해야 할 일 → 아래 기록에서 "is (640, 620)."이 들어 있는 줄부터 "tap(1244, 117)"가 들어 있는 줄까지(두 줄 포함)만 다시 적어 주세요. "Notes"를 "Comments"로 바꾸고 나머지는 그대로 두세요.

저장된 데이터:
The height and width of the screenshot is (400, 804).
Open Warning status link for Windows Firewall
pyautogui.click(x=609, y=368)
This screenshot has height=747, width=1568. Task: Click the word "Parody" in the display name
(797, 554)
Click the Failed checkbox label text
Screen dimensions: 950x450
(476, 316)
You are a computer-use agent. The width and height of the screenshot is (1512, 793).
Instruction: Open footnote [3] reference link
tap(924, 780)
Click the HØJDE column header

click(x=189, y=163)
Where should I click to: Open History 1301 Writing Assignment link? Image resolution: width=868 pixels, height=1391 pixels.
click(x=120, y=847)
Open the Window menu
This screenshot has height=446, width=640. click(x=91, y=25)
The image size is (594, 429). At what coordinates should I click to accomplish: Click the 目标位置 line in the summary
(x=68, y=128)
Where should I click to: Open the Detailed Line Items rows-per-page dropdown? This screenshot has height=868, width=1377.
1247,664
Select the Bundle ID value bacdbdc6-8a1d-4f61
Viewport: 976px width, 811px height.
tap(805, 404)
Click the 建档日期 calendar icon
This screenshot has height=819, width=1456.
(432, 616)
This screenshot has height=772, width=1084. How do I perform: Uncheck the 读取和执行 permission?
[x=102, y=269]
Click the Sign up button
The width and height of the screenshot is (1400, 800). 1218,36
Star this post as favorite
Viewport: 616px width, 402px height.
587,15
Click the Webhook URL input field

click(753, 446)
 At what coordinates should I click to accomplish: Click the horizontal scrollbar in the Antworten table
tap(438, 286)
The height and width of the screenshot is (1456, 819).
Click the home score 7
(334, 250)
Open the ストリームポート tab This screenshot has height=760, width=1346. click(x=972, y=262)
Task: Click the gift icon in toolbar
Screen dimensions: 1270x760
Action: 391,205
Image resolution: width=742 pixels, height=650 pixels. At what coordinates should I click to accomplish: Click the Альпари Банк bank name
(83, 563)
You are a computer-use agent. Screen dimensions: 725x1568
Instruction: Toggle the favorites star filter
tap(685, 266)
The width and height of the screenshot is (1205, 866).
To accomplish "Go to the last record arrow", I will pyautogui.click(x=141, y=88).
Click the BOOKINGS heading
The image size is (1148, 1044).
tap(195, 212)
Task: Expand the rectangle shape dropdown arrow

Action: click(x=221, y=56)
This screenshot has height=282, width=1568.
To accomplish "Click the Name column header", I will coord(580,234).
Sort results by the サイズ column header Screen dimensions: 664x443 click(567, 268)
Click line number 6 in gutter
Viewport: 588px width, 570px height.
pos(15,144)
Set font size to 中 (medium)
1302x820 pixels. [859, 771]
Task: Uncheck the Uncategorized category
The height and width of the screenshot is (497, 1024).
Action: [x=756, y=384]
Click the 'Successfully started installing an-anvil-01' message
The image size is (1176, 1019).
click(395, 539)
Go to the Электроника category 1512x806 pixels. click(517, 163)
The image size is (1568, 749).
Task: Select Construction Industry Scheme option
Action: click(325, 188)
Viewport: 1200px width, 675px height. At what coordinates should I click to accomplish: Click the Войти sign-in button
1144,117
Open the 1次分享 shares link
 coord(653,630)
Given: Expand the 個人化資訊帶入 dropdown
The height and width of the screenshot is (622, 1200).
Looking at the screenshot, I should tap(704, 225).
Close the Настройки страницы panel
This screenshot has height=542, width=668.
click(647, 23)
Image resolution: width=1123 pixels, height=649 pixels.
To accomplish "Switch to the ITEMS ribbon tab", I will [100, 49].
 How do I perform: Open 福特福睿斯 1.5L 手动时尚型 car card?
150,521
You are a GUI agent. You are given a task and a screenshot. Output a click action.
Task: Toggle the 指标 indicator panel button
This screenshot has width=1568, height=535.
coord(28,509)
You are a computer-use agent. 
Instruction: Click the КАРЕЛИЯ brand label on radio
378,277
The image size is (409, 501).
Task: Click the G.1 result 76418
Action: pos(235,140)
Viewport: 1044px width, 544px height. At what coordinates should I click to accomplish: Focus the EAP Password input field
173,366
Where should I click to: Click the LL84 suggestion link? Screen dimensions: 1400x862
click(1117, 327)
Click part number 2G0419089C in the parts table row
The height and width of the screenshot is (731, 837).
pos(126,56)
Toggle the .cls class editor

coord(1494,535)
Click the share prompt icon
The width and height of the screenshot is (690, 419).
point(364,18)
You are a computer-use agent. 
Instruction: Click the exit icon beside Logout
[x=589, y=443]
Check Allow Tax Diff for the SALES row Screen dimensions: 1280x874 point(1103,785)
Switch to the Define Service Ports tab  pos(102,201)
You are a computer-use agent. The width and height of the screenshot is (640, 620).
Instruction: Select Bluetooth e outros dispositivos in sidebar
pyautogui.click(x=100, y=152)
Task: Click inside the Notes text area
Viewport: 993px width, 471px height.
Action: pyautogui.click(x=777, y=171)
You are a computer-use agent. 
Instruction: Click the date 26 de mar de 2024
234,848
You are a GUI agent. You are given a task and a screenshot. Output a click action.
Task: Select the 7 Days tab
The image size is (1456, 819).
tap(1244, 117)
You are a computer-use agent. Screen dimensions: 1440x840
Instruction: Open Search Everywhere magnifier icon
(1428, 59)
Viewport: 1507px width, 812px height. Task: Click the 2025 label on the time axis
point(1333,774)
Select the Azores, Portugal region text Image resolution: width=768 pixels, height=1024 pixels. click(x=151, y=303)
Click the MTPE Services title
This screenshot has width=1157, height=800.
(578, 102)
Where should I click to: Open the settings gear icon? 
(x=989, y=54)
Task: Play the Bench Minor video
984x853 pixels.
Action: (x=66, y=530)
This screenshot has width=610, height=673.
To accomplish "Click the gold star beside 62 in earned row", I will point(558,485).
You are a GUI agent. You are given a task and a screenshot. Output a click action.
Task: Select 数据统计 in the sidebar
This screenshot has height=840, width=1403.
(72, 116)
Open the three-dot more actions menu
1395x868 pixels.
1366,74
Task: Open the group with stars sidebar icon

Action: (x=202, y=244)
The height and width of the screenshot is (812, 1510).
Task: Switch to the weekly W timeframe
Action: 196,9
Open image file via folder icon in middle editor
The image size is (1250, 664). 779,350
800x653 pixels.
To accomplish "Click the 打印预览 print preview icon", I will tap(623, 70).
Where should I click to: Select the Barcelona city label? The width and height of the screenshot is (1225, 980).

작성된 풀이 →
You are a computer-use agent. The width and height of the screenshot is (640, 620).
Instruction: Select Bluetooth e outros dispositivos in sidebar
pyautogui.click(x=100, y=152)
Task: Click inside the Comments text area
Viewport: 993px width, 471px height.
Action: pyautogui.click(x=777, y=171)
You are a computer-use agent. 
Instruction: Click the date 26 de mar de 2024
234,848
You are a GUI agent. You are given a task and a screenshot. Output a click action.
Task: Select the 7 Days tab
The image size is (1456, 819).
tap(1244, 117)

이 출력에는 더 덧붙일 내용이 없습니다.